Sicilia, i balneari impugnano il decreto sulla semplificazione dei Pudm

L’Associazione turistica balneare siciliana ha presentato un ricorso contro la Regione Sicilia, per opporsi alla norma che semplifica le procedure di approvazione dei Piani di utilizzo del demanio marittimo. La decisione era stata presa lo scorso 15 marzo, con l’assemblea dei soci che aveva deliberato di conferire l’incarico agli avvocati Andrea Scuderi e Giovanni Mandolfo.

Il ricorso, notificato lo scorso venerdì, riguarda il decreto n. 01/Gab del 2 gennaio 2025, emanato dall’assessorato regionale del territorio e ambiente, e i relativi atti connessi che semplificano ai Comuni costieri i procedimenti di approvazione dei Pudm. L’associazione dei balneari aveva espresso immediata contrarietà alla norma.

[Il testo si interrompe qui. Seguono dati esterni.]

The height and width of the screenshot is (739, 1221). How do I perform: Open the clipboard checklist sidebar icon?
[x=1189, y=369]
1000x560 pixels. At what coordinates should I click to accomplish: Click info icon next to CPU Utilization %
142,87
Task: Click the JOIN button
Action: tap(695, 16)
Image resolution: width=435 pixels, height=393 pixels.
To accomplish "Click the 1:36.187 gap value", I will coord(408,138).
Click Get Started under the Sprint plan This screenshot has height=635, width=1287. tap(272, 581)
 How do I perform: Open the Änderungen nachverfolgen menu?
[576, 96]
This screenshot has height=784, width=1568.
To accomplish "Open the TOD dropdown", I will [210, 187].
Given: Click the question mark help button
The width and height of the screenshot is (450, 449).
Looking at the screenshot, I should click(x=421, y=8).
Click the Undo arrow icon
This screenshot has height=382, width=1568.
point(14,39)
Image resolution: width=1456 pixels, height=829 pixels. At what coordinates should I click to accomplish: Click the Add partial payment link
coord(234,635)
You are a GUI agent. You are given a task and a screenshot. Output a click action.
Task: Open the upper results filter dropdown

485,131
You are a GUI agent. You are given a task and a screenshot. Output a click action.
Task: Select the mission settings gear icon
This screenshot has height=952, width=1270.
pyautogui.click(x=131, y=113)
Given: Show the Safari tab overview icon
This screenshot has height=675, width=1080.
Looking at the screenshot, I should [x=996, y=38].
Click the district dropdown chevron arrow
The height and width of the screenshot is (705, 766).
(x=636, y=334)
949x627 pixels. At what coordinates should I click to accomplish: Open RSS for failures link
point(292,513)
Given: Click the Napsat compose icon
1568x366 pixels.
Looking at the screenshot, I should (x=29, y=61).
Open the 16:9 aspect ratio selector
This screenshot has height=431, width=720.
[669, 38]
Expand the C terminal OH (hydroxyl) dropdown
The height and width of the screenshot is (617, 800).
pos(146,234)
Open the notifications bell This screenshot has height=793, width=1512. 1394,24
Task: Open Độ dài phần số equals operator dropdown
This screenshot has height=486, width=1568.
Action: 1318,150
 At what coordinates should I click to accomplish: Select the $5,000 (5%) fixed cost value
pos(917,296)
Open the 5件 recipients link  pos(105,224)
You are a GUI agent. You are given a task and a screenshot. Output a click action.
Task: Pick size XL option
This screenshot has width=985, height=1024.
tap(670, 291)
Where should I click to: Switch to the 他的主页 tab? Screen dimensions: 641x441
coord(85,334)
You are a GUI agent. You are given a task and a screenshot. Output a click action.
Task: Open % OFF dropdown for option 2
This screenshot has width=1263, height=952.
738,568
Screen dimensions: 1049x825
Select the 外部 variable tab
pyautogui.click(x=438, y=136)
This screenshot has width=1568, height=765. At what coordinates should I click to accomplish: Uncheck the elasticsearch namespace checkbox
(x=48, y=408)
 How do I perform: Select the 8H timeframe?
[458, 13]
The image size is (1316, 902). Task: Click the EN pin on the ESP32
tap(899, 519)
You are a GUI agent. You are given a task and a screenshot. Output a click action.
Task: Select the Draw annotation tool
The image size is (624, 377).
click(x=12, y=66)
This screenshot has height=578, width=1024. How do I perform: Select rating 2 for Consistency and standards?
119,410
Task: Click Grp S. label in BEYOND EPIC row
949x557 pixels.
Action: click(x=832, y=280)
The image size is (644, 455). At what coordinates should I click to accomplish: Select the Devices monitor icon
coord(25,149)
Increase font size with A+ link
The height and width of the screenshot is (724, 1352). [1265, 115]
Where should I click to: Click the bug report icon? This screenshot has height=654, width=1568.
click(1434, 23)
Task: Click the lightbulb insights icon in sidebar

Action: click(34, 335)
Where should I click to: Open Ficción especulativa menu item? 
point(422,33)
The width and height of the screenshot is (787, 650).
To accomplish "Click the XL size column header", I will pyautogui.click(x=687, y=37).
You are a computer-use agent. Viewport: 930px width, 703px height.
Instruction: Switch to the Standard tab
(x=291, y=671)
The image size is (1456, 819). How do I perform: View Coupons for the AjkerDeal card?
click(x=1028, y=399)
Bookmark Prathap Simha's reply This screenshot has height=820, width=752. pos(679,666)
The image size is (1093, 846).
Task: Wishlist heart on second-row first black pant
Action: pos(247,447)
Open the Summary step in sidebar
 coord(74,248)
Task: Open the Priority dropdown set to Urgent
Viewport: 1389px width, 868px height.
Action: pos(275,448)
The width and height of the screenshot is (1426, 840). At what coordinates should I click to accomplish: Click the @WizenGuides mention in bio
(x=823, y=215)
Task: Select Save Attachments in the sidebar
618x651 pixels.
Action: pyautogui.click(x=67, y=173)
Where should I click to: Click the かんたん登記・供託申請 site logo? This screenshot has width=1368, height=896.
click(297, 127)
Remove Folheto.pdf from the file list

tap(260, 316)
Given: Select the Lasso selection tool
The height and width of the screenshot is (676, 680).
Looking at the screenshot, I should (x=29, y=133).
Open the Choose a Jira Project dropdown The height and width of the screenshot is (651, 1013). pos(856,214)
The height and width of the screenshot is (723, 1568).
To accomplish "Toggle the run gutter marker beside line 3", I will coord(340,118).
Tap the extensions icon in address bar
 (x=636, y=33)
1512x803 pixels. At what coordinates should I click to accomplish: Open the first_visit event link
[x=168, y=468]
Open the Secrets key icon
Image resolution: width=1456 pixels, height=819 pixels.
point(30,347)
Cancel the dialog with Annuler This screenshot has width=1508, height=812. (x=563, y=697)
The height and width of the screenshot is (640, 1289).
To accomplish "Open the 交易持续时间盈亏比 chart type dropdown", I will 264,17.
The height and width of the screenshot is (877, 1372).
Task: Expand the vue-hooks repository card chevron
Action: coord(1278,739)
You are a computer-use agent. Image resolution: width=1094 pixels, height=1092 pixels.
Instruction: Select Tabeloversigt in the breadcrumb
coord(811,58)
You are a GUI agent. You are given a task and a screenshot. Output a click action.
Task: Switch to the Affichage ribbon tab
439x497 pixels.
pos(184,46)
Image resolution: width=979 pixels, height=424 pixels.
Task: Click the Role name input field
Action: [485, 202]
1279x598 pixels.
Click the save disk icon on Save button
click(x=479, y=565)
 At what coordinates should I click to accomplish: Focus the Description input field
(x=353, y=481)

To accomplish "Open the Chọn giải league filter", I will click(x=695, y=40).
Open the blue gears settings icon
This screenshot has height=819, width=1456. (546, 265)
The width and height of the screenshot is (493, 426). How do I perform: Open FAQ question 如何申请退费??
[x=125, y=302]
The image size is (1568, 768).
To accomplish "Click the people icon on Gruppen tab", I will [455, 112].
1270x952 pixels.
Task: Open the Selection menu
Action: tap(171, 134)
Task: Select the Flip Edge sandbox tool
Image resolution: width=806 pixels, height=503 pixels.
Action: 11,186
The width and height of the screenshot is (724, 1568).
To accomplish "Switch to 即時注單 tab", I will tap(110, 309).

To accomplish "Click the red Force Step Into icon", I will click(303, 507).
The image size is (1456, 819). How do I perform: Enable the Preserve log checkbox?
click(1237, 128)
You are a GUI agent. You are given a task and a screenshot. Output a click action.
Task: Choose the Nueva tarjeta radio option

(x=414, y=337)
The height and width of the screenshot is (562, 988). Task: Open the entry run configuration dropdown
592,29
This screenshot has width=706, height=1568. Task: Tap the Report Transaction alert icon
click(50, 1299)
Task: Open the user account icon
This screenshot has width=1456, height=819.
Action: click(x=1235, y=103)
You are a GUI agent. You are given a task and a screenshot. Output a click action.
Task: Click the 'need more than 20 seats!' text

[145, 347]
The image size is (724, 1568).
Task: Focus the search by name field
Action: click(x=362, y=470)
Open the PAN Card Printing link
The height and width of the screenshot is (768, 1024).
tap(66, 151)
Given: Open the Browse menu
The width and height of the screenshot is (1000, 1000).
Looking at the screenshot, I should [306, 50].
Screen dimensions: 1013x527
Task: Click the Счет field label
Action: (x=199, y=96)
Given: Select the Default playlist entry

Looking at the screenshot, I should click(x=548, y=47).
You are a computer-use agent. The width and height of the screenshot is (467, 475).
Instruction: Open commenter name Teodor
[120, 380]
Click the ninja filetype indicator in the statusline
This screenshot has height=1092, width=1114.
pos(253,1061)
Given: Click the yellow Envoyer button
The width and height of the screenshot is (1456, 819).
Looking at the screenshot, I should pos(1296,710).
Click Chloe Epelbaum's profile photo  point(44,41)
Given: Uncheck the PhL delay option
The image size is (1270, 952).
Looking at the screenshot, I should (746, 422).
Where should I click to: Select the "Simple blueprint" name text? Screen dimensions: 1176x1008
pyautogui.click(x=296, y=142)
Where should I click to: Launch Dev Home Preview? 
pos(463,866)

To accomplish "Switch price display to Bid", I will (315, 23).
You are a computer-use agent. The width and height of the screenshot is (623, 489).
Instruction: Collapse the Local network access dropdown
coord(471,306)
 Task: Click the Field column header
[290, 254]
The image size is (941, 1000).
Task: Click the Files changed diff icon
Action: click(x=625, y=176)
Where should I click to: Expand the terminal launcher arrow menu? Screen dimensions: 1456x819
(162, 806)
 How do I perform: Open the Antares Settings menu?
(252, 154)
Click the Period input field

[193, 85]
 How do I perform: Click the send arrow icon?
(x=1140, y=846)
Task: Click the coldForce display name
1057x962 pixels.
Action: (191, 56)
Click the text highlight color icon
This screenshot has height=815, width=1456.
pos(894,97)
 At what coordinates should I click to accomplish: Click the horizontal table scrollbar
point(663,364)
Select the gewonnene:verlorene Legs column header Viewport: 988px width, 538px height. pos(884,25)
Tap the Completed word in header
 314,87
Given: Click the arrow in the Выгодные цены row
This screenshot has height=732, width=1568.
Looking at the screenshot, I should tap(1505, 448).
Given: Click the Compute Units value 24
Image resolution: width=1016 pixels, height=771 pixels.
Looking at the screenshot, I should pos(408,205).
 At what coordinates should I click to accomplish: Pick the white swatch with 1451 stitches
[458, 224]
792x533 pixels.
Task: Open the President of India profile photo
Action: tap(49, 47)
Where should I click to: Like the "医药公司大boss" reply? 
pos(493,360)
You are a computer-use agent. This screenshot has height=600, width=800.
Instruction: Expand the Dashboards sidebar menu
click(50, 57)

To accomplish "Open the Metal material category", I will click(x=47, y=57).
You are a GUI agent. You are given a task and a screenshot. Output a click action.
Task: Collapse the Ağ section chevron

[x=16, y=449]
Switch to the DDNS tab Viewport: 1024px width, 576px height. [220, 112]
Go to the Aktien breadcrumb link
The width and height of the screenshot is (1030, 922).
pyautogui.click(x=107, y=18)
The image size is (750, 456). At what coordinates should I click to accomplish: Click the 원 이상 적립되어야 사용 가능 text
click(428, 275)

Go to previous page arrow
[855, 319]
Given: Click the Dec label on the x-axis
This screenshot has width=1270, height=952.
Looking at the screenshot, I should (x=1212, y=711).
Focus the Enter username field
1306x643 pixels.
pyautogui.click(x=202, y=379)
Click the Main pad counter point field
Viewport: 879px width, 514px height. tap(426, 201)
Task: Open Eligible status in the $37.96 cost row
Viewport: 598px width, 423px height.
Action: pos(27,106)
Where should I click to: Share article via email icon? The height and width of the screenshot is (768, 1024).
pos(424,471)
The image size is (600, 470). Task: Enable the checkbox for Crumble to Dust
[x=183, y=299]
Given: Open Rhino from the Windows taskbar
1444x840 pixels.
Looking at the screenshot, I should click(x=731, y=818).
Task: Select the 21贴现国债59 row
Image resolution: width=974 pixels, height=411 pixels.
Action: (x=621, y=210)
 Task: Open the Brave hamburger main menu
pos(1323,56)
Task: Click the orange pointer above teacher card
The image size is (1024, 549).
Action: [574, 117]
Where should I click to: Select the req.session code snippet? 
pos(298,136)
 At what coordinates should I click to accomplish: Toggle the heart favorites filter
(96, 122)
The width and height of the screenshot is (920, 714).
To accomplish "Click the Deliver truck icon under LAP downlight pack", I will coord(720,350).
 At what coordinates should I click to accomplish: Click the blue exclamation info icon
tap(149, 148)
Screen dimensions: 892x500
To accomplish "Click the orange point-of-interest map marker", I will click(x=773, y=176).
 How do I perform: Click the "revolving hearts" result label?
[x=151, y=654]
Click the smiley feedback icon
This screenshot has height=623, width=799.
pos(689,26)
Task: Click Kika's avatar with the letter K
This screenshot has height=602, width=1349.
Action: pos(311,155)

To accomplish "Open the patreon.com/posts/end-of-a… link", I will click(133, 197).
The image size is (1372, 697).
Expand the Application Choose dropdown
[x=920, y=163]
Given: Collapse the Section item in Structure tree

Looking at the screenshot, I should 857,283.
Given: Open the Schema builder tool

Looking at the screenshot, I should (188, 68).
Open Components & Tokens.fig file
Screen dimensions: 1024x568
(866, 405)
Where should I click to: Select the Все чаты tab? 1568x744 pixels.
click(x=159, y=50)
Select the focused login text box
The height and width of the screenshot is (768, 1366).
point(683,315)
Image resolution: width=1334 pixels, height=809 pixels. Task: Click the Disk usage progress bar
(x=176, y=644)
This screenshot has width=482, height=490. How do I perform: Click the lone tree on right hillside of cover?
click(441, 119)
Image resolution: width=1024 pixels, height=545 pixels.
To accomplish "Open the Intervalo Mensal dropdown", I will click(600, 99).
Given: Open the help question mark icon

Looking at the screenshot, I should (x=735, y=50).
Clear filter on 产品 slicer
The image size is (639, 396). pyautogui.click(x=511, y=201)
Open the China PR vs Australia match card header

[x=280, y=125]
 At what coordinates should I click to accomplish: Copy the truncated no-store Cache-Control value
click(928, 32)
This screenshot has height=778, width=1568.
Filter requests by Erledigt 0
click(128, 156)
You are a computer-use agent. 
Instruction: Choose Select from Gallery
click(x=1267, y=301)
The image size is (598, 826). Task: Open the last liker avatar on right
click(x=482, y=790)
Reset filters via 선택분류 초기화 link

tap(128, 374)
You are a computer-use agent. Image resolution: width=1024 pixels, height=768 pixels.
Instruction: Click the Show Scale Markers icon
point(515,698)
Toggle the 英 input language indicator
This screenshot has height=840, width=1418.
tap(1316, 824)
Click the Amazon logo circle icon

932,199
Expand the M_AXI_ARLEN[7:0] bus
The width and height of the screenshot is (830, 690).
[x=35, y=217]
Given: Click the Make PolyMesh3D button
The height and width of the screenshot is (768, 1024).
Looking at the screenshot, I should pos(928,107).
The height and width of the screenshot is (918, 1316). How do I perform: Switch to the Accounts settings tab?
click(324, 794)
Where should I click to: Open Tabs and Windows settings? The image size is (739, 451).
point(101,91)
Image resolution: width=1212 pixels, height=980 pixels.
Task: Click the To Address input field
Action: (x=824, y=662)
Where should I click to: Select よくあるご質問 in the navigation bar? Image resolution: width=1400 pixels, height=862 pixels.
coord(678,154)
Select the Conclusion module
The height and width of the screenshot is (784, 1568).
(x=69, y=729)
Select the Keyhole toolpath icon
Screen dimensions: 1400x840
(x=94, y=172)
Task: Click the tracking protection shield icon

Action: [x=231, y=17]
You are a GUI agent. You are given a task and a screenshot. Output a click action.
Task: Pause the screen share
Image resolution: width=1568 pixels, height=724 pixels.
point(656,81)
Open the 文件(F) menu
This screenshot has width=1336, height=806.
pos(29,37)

“Spiace rappresentare l’atteggiamento non collaborativo dell’assessore Savarino, che ha modificato l’intero quadro normativo esistente sul demanio marittimo della Sicilia, ignorando ogni concertazione con le sigle sindacali del settore per valutare eventuali proposte”, afferma Antonello Firullo, presidente dell’Associazione turistica balneare siciliana. “Infatti, dalla sua nomina l’assessore ha prorogato di un mese le autorizzazioni di breve durata, che sono illegittime per l’Ue; ha consegnato il demanio Marittimo ai Comuni costieri, che non conoscono le procedure sul Pudm; e a gennaio scorso ha emesso un decreto assessoriale che, modificando i procedimenti di approvazione dei Pudm, diminuisce le garanzie partecipative”. Tale decreto è stato impugnato dall’associazione presieduto da Firullo.